Regarding claim 3, Zeng in view of Guo and Nanda teach the limitations of claim 2. However, Zeng, Guo, and Nanda are not relied on for the following claim language: the method further comprising generating the set of semantic text chunks from the text document utilizing a semantic text chunking model that determines how to separate portions of the text document based on semantic differences.
Hearst teaches the method further comprising generating the set of semantic text chunks from the text document utilizing a semantic text chunking model that determines how to separate portions of the text document based on semantic differences (Abstract teaches a semantic text chunking model called ‘TextTiling’ which separates portions of the text into text chunks based on subtopic shifts or semantic differences; Page 40, Section 4 teaches that lexical items or vocabulary changes when the subtopic changes. Thus, detecting a lexical change is a semantic difference; Page 43, Section 4.1 teaches grouping sentences, or separating portions of the text, into blocks when they have a high lexical score. Low lexical scores would indicate a gap or subtopic change; Page 51, Section 5.3 teaches segmenting boundaries based on depth scores which depend on lexical scores. The segmented boundaries can represent the separated portions of the text document based on semantic differences).

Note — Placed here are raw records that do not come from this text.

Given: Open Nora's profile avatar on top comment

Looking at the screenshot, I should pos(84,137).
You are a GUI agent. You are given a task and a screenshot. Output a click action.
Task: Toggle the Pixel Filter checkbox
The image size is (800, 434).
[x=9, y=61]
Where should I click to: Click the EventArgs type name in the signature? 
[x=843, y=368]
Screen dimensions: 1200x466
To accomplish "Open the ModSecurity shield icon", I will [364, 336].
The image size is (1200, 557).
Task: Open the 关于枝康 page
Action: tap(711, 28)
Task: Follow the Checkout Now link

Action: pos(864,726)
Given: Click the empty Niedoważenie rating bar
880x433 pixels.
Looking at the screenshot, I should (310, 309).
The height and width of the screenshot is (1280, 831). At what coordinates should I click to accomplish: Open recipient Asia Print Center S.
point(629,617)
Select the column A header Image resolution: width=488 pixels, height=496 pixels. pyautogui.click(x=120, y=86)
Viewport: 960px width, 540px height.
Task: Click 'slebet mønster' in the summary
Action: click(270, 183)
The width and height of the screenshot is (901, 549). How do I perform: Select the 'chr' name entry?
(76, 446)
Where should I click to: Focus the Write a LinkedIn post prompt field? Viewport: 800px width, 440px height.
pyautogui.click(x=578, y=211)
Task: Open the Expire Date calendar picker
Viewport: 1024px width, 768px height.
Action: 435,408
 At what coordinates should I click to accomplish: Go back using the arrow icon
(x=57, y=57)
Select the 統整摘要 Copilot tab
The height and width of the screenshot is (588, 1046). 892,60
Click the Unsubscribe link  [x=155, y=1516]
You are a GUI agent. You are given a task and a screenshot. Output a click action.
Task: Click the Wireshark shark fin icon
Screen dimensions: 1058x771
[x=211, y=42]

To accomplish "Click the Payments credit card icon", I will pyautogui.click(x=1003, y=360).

Zeng, Guo, and Nanda are considered analogous to the claimed invention because all are in the same field of generating coherent images based on text. Hearst is considered analogous to the claimed invention because it is in the same field of organizing text semantically. Thus, it would have been obvious to a person holding ordinary skill in the art before the effective filing date to modify the method of generating contextually-persistent images taught by Zeng in view of Guo and Nanda with the semantic text chunking model as taught by Hearst in order to allow for better text analysis tasks and see when a subtopic has shifted (Hearst Abstract and Introduction Paragraphs 1-2).
23. Claim(s) 4-5 is/are rejected under 35 U.S.C. 103 as being unpatentable over Zeng et al. ("PororoGAN: An Improved Story Visualization Model on Pororo-SV Dataset" -- cited in IDS), hereinafter referred to as Zeng, in view of Guo et al. (U.S. Patent Application Publication No. 2025/0259466 A1), hereinafter referred to as Guo, Nanda et al. (“Story Visualization: Generation of Scenes Sequentially for a Given Fable Using NPL and Image Processing” – cited in IDS), hereinafter referred to as Nanda, and Hearst (“TextTiling: Segmenting Text into Multi-Paragraph Subtopic Passages”) as applied to claim 3 above, and further in view of Sawane et al. (“An Approach to Extract the Relation and Location from the Short Stories”), hereinafter referred to as Sawane.
24. Regarding claim 4, Zeng in view of Guo, Nanda, and Hearst teach the limitations of claim 3. However, Zeng, Guo, and Hearst are not relied on for the following claim language: the method further comprising re-writing the first text chunk utilizing a semantic text recharacterization model to mark entities with corresponding entity identifiers, resolving co-reference terms, and removing non-contextual information.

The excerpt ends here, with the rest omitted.